→ **Short problem**
Recast everything from the line containing "will click(x=390, y=631)." down to the line containing "Click the website", both included, as a Markdown table with the columns Number and Entry. Number the lines in order and leave out any blank ones.

════════

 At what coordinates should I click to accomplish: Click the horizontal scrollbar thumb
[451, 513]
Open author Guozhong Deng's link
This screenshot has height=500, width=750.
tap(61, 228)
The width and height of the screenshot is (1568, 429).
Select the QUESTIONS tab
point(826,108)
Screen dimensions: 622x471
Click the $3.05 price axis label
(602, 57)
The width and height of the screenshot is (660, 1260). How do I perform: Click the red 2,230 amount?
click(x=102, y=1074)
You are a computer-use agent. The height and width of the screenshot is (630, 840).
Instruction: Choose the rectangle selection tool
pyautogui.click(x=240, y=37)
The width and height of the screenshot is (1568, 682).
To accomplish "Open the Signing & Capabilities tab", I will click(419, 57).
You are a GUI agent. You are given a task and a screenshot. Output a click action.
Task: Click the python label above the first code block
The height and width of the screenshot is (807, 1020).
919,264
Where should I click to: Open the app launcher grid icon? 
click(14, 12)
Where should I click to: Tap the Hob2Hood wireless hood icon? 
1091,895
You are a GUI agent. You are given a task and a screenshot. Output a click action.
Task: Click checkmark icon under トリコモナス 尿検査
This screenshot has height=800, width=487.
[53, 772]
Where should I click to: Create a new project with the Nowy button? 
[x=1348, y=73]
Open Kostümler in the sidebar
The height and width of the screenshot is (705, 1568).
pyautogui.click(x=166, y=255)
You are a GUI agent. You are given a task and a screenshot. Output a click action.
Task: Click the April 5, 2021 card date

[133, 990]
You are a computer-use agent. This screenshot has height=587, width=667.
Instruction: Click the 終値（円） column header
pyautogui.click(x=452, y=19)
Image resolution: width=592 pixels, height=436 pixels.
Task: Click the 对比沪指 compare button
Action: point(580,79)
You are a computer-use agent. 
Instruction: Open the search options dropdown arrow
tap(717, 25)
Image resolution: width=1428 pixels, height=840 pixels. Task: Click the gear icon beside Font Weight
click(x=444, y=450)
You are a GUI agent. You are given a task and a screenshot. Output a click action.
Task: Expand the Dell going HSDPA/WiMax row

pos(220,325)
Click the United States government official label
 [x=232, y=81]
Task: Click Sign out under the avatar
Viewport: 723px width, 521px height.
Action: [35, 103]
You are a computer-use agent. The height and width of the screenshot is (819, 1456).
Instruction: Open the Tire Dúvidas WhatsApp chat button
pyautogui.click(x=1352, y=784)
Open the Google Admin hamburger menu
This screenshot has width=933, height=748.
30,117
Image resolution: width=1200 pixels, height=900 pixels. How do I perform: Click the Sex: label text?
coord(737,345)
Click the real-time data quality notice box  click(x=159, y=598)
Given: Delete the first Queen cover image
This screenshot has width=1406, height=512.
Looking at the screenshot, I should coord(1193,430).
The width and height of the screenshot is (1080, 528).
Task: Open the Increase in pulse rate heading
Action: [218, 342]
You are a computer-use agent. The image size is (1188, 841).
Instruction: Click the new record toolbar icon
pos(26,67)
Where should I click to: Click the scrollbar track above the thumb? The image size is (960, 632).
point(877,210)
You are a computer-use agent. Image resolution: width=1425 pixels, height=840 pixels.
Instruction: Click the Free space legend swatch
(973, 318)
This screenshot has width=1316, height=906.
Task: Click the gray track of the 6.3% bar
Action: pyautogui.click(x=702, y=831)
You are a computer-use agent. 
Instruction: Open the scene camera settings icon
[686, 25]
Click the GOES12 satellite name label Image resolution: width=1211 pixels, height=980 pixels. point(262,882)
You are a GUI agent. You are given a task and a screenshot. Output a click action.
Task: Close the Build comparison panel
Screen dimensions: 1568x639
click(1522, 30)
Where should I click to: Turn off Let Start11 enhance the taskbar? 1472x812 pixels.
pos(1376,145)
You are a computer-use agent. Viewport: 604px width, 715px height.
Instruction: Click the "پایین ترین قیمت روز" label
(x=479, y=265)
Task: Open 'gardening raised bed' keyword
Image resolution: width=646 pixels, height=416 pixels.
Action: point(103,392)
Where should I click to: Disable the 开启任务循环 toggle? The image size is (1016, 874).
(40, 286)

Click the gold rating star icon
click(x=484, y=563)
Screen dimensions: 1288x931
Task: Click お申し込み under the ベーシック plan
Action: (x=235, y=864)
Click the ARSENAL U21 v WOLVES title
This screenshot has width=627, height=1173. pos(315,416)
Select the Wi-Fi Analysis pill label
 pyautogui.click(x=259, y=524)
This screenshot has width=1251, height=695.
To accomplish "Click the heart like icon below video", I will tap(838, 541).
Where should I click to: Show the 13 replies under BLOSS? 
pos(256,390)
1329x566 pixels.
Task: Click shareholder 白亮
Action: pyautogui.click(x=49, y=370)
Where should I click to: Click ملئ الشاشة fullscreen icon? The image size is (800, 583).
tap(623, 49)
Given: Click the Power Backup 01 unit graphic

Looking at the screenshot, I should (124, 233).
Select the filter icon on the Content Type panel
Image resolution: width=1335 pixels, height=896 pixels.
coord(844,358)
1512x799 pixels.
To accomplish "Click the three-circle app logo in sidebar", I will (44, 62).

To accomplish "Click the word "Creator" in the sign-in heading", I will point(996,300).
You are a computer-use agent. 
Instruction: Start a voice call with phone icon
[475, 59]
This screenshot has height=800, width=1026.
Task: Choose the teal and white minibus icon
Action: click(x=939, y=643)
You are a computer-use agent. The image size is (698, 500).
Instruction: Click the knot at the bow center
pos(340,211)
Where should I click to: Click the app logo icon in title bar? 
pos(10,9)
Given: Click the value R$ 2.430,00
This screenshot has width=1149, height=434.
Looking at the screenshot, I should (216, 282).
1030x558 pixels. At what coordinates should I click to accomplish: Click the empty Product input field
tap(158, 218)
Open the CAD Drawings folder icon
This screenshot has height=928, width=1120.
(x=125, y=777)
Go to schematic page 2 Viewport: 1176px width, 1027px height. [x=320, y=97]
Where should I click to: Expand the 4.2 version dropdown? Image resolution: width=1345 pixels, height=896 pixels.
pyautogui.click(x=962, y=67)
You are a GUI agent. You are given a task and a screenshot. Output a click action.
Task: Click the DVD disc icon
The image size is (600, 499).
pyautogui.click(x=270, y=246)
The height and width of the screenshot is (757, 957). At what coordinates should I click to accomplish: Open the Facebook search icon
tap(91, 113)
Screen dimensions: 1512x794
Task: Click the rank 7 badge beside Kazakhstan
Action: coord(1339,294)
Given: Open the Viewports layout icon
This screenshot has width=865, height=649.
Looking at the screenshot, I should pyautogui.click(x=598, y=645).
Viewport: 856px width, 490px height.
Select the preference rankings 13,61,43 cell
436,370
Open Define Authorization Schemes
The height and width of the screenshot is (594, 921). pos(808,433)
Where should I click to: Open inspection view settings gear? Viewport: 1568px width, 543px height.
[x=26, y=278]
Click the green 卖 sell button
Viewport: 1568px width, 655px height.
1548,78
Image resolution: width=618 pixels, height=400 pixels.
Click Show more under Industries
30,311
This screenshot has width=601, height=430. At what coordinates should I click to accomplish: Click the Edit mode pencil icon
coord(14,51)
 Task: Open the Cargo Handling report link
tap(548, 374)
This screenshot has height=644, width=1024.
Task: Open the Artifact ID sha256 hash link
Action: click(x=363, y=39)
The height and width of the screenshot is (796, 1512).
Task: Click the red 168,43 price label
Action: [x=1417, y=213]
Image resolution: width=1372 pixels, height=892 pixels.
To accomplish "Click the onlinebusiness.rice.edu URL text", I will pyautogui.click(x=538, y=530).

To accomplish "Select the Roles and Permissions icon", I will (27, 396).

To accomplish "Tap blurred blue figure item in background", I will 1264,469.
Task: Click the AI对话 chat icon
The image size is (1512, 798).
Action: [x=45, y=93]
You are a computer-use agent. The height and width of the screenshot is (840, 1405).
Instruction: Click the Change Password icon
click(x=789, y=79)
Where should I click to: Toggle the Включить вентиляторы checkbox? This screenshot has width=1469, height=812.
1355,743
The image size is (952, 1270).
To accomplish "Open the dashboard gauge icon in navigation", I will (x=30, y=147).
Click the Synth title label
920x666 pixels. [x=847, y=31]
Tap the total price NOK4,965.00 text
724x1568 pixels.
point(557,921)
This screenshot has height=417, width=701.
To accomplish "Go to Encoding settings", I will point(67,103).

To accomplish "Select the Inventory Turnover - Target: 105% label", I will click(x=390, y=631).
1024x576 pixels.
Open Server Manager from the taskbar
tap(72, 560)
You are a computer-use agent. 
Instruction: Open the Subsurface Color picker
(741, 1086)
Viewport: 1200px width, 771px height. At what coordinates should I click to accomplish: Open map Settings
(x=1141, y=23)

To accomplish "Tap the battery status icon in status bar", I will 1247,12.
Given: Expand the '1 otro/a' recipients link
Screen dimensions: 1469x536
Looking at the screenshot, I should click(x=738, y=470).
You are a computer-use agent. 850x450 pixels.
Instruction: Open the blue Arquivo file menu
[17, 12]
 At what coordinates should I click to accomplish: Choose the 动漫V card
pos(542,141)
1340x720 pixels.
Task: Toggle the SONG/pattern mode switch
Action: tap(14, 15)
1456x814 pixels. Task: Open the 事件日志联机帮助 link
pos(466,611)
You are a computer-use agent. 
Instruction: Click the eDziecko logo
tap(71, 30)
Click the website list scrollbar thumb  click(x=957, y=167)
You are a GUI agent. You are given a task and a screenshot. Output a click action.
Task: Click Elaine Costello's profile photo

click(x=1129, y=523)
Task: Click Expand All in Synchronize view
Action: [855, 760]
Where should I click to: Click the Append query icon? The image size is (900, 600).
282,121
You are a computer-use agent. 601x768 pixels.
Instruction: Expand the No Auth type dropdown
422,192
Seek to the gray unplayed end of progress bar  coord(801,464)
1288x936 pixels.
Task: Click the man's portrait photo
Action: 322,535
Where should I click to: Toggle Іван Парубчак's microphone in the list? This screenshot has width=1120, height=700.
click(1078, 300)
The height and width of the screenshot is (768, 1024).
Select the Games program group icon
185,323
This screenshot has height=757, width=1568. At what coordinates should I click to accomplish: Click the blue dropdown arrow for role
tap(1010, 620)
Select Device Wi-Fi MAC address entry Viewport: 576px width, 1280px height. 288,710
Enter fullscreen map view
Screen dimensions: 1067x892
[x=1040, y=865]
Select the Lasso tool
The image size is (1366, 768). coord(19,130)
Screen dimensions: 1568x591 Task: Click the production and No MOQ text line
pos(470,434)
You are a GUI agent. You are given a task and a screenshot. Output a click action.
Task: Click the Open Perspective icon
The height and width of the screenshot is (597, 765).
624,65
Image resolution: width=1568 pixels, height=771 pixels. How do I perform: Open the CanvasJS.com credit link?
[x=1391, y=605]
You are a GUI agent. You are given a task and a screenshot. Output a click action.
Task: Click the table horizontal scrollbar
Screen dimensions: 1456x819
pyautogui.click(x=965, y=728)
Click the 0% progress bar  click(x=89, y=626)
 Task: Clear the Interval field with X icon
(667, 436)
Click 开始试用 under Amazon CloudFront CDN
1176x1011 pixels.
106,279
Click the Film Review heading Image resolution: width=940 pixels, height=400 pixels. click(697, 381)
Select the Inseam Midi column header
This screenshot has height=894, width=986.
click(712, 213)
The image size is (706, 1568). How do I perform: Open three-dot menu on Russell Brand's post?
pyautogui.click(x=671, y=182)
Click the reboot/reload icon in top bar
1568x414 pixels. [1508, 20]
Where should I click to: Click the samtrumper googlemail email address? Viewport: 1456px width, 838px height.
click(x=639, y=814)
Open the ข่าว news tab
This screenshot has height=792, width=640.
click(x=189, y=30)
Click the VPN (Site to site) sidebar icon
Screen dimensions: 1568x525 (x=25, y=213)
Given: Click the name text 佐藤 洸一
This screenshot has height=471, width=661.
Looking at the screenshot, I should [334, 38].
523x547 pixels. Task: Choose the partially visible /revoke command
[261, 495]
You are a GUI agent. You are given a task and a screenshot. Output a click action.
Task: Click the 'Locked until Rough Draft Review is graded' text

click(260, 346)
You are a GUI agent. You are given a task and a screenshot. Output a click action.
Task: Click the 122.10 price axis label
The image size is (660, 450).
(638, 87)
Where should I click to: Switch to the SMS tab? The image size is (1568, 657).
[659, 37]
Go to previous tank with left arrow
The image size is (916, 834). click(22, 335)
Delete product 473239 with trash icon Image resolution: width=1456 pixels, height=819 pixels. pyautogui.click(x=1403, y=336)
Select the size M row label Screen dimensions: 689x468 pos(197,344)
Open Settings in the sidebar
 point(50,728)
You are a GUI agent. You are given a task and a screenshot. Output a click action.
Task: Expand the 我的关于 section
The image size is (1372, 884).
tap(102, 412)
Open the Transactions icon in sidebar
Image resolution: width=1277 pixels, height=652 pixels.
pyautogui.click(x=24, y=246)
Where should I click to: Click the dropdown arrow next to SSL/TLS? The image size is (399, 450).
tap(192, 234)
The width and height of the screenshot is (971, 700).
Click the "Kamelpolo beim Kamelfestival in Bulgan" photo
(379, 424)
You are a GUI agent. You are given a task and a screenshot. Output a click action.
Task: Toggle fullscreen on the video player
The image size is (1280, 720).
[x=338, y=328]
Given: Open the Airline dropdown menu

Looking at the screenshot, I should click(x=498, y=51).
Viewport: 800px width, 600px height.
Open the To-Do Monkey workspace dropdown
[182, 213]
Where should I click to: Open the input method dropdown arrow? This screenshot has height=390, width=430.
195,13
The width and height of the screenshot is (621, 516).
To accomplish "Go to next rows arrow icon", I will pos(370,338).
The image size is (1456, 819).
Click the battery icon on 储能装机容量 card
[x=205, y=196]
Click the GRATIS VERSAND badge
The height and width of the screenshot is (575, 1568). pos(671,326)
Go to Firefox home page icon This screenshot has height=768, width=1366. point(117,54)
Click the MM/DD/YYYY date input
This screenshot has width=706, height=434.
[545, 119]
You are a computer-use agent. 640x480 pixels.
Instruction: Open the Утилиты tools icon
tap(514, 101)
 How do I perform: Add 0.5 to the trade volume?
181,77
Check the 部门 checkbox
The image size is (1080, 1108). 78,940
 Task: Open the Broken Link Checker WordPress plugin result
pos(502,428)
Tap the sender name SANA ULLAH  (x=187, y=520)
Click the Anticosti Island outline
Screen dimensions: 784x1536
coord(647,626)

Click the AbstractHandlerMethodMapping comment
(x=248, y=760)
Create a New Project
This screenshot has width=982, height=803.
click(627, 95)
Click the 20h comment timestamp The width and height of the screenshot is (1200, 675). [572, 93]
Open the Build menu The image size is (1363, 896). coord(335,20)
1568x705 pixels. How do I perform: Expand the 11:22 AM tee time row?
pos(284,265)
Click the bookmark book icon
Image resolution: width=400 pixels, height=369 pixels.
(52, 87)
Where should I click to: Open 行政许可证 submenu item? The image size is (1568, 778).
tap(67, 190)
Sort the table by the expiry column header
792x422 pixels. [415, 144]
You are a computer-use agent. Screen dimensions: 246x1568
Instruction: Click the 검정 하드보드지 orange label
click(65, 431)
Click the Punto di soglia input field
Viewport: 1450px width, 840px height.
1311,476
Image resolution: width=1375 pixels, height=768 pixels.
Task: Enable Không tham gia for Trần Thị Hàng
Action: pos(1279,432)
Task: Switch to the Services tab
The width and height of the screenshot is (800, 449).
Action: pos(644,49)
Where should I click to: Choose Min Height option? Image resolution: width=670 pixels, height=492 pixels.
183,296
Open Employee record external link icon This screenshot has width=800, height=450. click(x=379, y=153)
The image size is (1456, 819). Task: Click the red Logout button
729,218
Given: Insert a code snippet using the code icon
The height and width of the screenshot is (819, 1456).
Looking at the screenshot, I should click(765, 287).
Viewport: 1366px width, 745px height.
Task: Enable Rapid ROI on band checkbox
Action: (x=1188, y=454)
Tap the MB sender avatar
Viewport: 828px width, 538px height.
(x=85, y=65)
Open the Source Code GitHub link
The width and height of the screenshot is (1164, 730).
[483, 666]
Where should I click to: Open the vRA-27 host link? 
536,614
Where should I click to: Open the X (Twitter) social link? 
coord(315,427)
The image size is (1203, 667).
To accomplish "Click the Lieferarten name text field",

════════

→ **Solution to the exercise**
| Number | Entry |
|---|---|
| 1 | To accomplish "Select the Inventory Turnover - Target: 105% label", I will click(x=390, y=631). |
| 2 | 1024x576 pixels. |
| 3 | Open Server Manager from the taskbar |
| 4 | tap(72, 560) |
| 5 | You are a computer-use agent.  |
| 6 | Instruction: Open the Subsurface Color picker |
| 7 | (741, 1086) |
| 8 | Viewport: 1200px width, 771px height. At what coordinates should I click to accomplish: Open map Settings |
| 9 | (x=1141, y=23) |
| 10 | To accomplish "Tap the battery status icon in status bar", I will 1247,12. |
| 11 | Given: Expand the '1 otro/a' recipients link |
| 12 | Screen dimensions: 1469x536 |
| 13 | Looking at the screenshot, I should click(x=738, y=470). |
| 14 | You are a computer-use agent. 850x450 pixels. |
| 15 | Instruction: Open the blue Arquivo file menu |
| 16 | [17, 12] |
| 17 |  At what coordinates should I click to accomplish: Choose the 动漫V card |
| 18 | pos(542,141) |
| 19 | 1340x720 pixels. |
| 20 | Task: Toggle the SONG/pattern mode switch |
| 21 | Action: tap(14, 15) |
| 22 | 1456x814 pixels. Task: Open the 事件日志联机帮助 link |
| 23 | pos(466,611) |
| 24 | You are a computer-use agent.  |
| 25 | Instruction: Click the eDziecko logo |
| 26 | tap(71, 30) |
| 27 | Click the website list scrollbar thumb  click(x=957, y=167) |